About the University : Culture and History
The Vrije Universiteit Brussel is the offshoot of the French-speaking Université Libre de Bruxelles (ULB) that was founded in 1834 by a Brussels lawyer with Flemish origins, Pierre-Théodore Verhaegen. He wanted to establish a university that would be independent from the state and the church and where academic freedom would reign.
Although some courses at the ULB's Faculty of Law were already being taught in Dutch in 1935, it was not until 1963 that almost all the faculties offered courses in Dutch. The Dutch-speaking university was finally split off from its French-speaking counterpart on 1 October 1969.
With the act of 28 May 1970, the Vrije Universiteit Brussel and the Université Libre de Bruxelles officially became two separate legal, administrative and scientific entities.
The Vrije Universiteit Brussel is the only Flemish university that has incorporated the principle of 'free inquiry' in its statutes. This principle is based on a text by the French mathematician and natural philosopher Henri Poincaré (1854-1912), in which he says that:
Thinking must never submit itself,
neither to a dogma,
nor to a party,
nor to a passion,
nor to an interest,
nor to a preconceived idea,
nor to anything whatsoever,
except to the facts themselves,
because for it to submit to anything else would be the end of its existence.
It is no surprise that the seal of the Vrije Universiteit Brussel bears the legend 'scientia vincere tenebras' (science will triumph over darkness). The beggar's wallet and the joined hands on the orange-white-blue escutcheon in the emblem (the colours of the Prince of Orange) refer to the struggle of the Protestant Gueux and the Prince of Orange against the Spanish rule and the Inquisition in the 16th Century. The combination of the legend, wallet and joined hands symbolises the free and unfettered spirit of the Vrije Universiteit Brussel.
Another basic principle, also incorporated in the university statutes of the Vrije Universiteit Brussel, is that the institution must be managed according to the model of democracy. In concrete terms, this means that all echelons, from professors and assistants over researchers, students, administrative staff and technical personnel, are represented on all its governing bodies.
Thus the university guarantees that every echelon has a voice in its decision-making processes and participates in its management.
Pierre-Théodore Verhaegen was born in Brussels on 5 September 1796. In many respects, his life was typical for the lifestyle of the high bourgeoisie and aristocracy in the first half of the 19th century. Verhaegen worked as a lawyer in Brussels, but he was also an active member of the freemasons, the liberal party, and the Belgian parliament.
Although Verhaegen was a strong supporter of the anticlerical movement, he came from a very traditional Catholic family. Quite a few of his ancestors had been men of the cloth, and he was raised in the faith by devout parents. However, Verhaegen was highly representative for the liberals of his age as regards the ideology behind his anticlerical thinking. The first and foremost concern of these liberals was freedom of thought and action, without any interference from the ecclesiastical authorities.
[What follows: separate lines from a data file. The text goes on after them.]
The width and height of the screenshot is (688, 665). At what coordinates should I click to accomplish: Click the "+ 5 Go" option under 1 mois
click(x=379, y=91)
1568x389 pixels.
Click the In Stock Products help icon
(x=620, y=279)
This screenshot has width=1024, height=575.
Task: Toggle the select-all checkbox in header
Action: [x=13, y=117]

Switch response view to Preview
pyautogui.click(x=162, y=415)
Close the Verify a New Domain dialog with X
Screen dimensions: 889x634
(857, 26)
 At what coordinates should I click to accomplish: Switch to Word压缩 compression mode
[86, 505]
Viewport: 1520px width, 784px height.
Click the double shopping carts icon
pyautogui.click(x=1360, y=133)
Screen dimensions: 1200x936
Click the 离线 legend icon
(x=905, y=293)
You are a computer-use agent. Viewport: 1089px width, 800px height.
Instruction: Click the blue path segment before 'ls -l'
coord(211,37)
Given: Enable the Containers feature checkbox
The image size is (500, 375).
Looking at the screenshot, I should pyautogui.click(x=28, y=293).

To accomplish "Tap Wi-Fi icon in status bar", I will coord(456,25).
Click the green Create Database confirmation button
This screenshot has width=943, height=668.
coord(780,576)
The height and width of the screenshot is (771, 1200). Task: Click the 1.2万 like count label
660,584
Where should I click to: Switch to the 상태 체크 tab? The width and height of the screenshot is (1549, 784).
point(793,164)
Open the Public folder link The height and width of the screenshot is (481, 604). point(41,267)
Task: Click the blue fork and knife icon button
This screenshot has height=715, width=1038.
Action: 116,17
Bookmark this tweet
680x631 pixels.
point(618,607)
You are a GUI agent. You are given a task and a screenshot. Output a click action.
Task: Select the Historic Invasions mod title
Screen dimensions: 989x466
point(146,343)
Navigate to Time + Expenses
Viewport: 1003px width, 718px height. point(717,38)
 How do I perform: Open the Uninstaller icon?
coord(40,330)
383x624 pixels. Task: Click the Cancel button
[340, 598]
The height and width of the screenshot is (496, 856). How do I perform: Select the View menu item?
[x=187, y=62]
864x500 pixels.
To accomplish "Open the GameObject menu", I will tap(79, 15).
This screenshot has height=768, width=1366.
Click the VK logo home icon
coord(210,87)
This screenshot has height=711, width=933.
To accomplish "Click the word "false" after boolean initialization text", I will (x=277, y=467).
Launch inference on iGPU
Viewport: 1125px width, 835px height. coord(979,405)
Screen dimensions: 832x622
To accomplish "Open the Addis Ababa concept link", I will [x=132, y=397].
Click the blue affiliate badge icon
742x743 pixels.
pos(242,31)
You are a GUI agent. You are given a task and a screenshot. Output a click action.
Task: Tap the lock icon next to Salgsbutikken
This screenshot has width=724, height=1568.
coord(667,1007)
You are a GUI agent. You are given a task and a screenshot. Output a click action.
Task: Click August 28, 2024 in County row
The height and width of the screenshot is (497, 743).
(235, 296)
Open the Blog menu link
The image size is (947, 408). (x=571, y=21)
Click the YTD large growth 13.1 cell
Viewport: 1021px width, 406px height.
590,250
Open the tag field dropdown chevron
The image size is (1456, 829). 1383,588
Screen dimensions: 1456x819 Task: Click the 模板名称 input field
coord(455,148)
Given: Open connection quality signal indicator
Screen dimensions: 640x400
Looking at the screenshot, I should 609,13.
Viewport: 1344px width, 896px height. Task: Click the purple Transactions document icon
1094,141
Verhaegen conceived the idea of a university that would be completely independent from the church and the state and that would be devoted to the principle of free inquiry. It was a dream that came true with the establishment of the ULB in 1834. In contrast to many other prominent liberals, Verhaegen never succeeded in founding a liberal tradition in his own family. His civil funeral ceremony in 1862 was a great liberal and Masonic event, perceived by the Catholics as a scandal, but very important for the introduction and spread of secular rites and rules of social behaviour.
Every year on 20 November, the students and the academic authorities commemorate the founder of the Vrije Universiteit Brussel and the ULB, Pierre-Théodore Verhaegen. The event is marked by a carnivalesque parade through the streets of Brussels, accompanied by typical student antics. In popular parlance, the day is better known as 'St-Vé'. Traditionally, the academic authorities of the Vrije Universiteit Brussel and the ULB lay a wreath at the memorial tomb of Pierre-Théodore Verhaegen at the Brussels cemetery in Evere. In addition, the festive commemoration of Verhaegen is an excellent opportunity to strengthen the close ties of friendship between the ULB and the Vrije Universiteit Brussel.